While approximately 20% of schools located in urban and middle class areas provide young children with a good chance to read with meaning by Grade 3, up to 70% of the system, serving African language speaking children and their communities do not support children to read and write by the end of primary schooling.
While there is a lot of research and development work in English dominant school settings, there is much less detailed research and development to build instructional materials and strategies to teach successfully in African language dominant classrooms.

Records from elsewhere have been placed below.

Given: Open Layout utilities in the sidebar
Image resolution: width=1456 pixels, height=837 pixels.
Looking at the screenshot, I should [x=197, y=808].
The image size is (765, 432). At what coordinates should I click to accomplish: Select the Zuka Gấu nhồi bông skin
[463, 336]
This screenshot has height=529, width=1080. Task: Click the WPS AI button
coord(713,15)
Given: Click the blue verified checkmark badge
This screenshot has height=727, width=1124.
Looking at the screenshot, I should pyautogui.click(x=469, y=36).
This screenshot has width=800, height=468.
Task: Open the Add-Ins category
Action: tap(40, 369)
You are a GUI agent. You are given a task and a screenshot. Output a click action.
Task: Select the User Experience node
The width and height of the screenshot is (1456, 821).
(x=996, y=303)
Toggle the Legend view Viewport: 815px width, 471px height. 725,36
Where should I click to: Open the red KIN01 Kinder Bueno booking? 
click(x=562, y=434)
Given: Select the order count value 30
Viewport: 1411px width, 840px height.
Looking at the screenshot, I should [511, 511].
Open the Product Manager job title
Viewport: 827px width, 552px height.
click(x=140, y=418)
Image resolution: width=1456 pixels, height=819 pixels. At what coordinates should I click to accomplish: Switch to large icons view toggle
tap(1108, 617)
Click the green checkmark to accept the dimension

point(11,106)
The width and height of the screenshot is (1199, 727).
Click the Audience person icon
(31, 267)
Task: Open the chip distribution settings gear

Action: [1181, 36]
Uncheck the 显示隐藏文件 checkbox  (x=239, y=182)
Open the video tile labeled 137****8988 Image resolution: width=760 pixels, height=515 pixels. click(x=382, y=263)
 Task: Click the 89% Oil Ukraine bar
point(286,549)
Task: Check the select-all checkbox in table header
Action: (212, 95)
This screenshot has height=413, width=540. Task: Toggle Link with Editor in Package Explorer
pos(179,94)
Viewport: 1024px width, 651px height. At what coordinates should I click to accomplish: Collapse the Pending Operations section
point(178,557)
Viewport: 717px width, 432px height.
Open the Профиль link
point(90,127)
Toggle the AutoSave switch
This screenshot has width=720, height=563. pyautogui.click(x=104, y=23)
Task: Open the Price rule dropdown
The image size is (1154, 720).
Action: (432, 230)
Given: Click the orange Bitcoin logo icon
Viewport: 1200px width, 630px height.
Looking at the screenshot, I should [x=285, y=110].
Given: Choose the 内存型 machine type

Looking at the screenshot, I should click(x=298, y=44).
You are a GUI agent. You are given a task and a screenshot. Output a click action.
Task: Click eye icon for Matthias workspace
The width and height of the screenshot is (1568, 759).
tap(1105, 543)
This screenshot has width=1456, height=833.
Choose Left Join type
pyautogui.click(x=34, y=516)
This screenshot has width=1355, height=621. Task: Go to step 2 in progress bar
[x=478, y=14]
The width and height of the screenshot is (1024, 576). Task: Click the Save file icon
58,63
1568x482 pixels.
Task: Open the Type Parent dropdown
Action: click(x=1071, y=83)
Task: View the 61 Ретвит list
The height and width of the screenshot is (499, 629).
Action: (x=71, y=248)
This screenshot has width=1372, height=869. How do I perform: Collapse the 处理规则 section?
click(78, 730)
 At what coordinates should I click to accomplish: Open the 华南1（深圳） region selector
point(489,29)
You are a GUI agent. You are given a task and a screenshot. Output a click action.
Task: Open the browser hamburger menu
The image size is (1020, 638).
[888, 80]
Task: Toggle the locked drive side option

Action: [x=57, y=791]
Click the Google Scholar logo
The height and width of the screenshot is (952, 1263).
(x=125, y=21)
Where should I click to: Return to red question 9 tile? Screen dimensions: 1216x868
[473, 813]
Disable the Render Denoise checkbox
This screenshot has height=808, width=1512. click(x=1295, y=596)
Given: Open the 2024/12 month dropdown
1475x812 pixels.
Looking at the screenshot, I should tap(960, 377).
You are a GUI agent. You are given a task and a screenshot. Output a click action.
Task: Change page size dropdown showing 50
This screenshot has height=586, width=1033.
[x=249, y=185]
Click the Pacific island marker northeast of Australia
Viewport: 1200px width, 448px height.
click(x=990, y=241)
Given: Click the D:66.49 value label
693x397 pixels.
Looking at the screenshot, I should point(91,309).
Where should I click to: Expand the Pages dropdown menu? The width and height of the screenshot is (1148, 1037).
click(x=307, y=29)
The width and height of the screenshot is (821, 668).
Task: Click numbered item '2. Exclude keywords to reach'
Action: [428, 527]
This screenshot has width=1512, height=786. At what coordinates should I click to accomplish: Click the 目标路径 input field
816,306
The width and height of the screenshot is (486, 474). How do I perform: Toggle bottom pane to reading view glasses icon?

The flagship work of the Nelson Mandela Institute across the past 10 years is known as the Magic Classroom Collective (MCC). The goal of the collective is to build effective tools and materials to transform the system at greater scale. The Magic Classroom Collective (MCC) brings together rural foundation phase teachers, teacher educators and researchers into a long-term working partnership. Placing the rural child at the centre, the goal of the MCC is to design and develop tools, materials, strategies and systems accountable to the teaching and learning context of the majority of South African poor schools. Currently the Magic Classroom Collective includes over 70 teachers serving over 2,100 children from Grade R to Grade 3 within 15 schools in the most rural areas of the Eastern Cape.
The work of the Magic Classroom Collective is intensive. For each school term, a complete set of teaching and learning material is produced for each classroom. Working with classroom based instructional coaches, teachers field test the materials and systems, and reflect on how they work in their classrooms.
Before, there was no reading in classrooms, now children read on their own. Before there was no writing in classrooms. Now children consider themselves authors. Before teachers did not enjoy their classrooms. Now teachers resist leaving their classrooms at the end of the day. Before working together, 90% of learners were scoring under 20% on assessments designed to measure literacy and mathematics learning. Children have improved their reading and writing by 3% year on year. Children have improved their mathematics by 4% year on year. These are the most consistent gains in literacy and mathematics amongst a cohort of rural poor schools in South Africa.
While we continue to work to build the Magic Classroom Collective into a network of demonstration schools, the NMI is working with government and a number of partners to bring the lessons and tools of the MCC to wider system scale.